Reactive Oxygen Species-Based Biomaterials for Regenerative Medicine and Tissue Engineering Applications

• Published in: Frontiers in bioengineering and biotechnology Vol. 9; p. 821288
• Main Authors: Shafiq, Muhammad, Chen, Yujie, Hashim, Rashida, He, Chuanglong, Mo, Xiumei, Zhou, Xiaojun
• Format: Journal Article
• Language: English
• Published: Switzerland Frontiers Media S.A 23.12.2021
• Subjects: Bioengineering and Biotechnology; inflammatory response; oxidative stress; reactive oxygen species; regenerative medicine; tissue engineering; inflammatory response; tissue engineering; regenerative medicine; oxidative stress; reactive oxygen species
• ISSN: 2296-4185; 2296-4185
• DOI: 10.3389/fbioe.2021.821288

Reactive oxygen species (ROS), acting as essential mediators in biological system, play important roles in the physiologic and pathologic processes, including cellular signal transductions and cell homeostasis interference.
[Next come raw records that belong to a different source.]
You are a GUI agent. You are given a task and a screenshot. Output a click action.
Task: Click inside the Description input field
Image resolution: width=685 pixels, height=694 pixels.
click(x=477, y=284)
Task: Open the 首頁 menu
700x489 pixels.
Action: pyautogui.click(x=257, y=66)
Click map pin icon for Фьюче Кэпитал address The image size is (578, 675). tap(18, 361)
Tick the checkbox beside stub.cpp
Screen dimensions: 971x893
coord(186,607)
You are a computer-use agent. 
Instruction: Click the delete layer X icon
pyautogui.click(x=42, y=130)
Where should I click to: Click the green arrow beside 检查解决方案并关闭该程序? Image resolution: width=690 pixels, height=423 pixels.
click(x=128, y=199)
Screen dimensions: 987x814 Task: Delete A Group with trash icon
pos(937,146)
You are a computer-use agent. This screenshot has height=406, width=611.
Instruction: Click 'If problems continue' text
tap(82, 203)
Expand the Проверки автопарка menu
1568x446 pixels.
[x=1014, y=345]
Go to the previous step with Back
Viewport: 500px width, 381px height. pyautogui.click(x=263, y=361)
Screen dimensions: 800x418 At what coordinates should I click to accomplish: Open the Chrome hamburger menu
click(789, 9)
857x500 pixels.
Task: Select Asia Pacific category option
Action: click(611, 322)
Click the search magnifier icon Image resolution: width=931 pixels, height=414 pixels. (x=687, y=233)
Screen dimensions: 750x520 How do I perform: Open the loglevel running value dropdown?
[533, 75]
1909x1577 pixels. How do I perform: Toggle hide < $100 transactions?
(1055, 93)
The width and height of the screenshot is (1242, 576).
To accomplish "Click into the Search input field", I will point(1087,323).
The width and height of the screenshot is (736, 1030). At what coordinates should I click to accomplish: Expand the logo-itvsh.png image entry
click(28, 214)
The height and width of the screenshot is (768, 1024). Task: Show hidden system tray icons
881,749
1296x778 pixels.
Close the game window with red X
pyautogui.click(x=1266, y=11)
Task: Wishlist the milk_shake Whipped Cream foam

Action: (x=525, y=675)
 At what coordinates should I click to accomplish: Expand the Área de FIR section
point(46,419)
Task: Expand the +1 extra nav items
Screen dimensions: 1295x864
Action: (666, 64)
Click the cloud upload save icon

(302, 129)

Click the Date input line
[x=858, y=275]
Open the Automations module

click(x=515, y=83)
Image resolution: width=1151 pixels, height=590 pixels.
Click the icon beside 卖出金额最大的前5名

Aberrant expression of ROS in tissue microenvironment can be caused by the internal/external stimuli and tissue injury, which may leads to an elevated level of oxidative stress, inflammatory response, and cellular damage as well as disruption in the tissue repair process. To prevent the formation of excess ROS around the injury site, advanced biomaterials can be remodeled or instructed to release their payloads in an injury microenvironment-responsive fashion to regulate the elevated levels of the ROS, which may also help downregulate the oxidative stress and promote tissue regeneration. A multitude of scaffolds and bioactive cues have been reported to promote the regeneration of damaged tissues based on the scavenging of free radicals and reactive species that confer high protection to the cellular activity and tissue function. In this review, we outline the underlying mechanism of ROS generation in the tissue microenvironment and present a comprehensive review of ROS-scavenging biomaterials for regenerative medicine and tissue engineering applications, including soft tissues regeneration, bone and cartilage repair as well as wound healing. Additionally, we highlight the strategies for the regulation of ROS by scaffold design and processing technology. Taken together, developing ROS-based biomaterials may not only help develop advanced platforms for improving injury microenvironment but also accelerate tissue regeneration.